> AIM OF THE EXERCISE: Every line in the records below with the string "clock" is to be copied out.

(Records excerpted from a collection)
§
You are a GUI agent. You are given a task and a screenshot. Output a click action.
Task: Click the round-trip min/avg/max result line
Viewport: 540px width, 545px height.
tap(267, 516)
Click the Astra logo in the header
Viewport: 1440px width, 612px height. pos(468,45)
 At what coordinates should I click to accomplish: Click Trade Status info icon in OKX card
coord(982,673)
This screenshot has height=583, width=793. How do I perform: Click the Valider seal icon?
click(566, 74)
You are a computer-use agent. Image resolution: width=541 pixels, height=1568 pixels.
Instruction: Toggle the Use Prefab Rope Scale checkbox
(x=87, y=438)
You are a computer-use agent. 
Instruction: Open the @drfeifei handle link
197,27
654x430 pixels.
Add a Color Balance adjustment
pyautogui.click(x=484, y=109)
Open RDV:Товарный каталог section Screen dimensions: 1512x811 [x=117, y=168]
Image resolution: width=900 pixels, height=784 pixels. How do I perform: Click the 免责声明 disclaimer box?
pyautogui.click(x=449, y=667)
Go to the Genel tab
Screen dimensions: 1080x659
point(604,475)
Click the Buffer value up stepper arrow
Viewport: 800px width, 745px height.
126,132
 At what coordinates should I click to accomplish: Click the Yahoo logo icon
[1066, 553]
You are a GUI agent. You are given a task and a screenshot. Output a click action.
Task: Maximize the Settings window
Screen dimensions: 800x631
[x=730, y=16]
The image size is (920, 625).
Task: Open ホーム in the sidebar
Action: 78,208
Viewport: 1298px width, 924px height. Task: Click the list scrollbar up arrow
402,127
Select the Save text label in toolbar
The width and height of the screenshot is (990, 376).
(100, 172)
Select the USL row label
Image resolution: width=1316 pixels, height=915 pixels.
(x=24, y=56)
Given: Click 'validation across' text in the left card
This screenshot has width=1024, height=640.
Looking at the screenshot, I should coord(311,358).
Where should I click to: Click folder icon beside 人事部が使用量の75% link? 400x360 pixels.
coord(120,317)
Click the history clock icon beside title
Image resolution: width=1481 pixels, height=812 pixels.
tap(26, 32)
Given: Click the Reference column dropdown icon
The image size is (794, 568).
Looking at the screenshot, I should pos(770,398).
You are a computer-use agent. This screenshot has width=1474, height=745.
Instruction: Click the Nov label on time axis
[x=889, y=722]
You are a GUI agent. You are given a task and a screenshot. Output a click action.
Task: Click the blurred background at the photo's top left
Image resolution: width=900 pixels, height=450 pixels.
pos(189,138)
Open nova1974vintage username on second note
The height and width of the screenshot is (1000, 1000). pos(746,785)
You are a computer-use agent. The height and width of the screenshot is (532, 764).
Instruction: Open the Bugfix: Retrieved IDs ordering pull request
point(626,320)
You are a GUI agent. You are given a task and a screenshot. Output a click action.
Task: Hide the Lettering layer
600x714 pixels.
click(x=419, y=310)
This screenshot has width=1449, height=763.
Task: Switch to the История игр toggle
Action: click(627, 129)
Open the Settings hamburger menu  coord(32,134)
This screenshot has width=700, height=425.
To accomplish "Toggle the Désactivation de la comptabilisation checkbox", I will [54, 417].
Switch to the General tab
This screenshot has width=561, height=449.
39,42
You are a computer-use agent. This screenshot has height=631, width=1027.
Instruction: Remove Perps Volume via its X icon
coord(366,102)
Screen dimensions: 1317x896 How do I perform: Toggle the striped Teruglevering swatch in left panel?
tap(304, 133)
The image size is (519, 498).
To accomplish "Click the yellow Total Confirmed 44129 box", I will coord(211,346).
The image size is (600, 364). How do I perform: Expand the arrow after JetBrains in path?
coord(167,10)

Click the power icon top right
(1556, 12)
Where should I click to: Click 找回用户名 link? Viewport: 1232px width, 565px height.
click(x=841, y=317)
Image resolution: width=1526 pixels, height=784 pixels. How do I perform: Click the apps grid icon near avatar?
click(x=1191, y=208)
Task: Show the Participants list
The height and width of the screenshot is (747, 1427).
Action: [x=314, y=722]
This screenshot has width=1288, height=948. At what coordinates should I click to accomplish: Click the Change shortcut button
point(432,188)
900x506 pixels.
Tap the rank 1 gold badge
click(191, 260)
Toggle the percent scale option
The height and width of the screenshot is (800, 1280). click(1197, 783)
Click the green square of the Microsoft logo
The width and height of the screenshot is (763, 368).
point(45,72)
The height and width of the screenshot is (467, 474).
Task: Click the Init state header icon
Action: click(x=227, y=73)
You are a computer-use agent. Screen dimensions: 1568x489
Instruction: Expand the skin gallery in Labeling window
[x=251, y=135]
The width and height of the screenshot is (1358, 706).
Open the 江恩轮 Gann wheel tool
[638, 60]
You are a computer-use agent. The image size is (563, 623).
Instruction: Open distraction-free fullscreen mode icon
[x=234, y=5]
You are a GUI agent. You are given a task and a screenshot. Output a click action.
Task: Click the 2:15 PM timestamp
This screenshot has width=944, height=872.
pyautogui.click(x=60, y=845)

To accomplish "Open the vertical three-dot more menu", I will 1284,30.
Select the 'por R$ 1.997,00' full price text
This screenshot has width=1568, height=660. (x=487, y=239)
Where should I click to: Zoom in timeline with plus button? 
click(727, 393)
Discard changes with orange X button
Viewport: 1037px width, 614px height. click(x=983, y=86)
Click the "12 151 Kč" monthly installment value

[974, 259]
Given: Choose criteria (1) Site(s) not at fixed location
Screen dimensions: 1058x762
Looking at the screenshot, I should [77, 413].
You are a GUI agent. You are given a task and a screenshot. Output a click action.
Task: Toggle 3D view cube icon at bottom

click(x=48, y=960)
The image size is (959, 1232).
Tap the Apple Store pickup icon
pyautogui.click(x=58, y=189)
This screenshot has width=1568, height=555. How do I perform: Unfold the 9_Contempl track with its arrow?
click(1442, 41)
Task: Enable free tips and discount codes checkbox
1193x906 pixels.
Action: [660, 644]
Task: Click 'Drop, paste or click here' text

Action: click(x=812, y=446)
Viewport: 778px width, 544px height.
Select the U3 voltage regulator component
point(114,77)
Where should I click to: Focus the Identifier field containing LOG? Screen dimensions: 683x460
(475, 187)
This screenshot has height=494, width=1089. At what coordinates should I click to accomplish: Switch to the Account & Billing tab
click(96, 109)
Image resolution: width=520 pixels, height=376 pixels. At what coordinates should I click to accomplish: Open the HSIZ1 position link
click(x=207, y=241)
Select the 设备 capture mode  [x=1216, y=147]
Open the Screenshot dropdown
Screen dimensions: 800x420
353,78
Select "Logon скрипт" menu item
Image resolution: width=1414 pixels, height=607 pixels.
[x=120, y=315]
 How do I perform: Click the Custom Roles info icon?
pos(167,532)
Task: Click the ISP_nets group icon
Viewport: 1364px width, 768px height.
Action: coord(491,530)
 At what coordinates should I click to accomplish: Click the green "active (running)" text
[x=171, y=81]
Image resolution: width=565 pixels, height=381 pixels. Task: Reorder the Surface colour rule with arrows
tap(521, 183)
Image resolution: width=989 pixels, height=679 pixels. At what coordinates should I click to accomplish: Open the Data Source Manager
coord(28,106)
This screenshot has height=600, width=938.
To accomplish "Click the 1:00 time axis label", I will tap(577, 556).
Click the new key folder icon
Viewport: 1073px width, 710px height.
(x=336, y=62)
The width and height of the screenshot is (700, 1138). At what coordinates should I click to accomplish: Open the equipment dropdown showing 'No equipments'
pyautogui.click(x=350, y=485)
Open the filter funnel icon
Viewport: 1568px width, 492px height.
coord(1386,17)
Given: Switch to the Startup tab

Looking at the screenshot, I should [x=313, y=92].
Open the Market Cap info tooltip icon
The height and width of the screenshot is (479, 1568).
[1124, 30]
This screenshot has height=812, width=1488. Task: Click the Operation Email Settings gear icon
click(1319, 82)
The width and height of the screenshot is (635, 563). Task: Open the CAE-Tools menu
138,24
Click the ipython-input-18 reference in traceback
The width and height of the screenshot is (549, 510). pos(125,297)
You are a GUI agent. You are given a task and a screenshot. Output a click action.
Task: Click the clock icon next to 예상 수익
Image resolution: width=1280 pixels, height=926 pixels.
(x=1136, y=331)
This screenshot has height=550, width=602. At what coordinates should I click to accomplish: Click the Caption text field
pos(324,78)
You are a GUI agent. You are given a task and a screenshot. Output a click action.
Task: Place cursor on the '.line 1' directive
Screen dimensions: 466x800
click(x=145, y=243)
§
> EXERCISE RESULT:
Click the history clock icon beside title
Task: Click the clock icon next to 예상 수익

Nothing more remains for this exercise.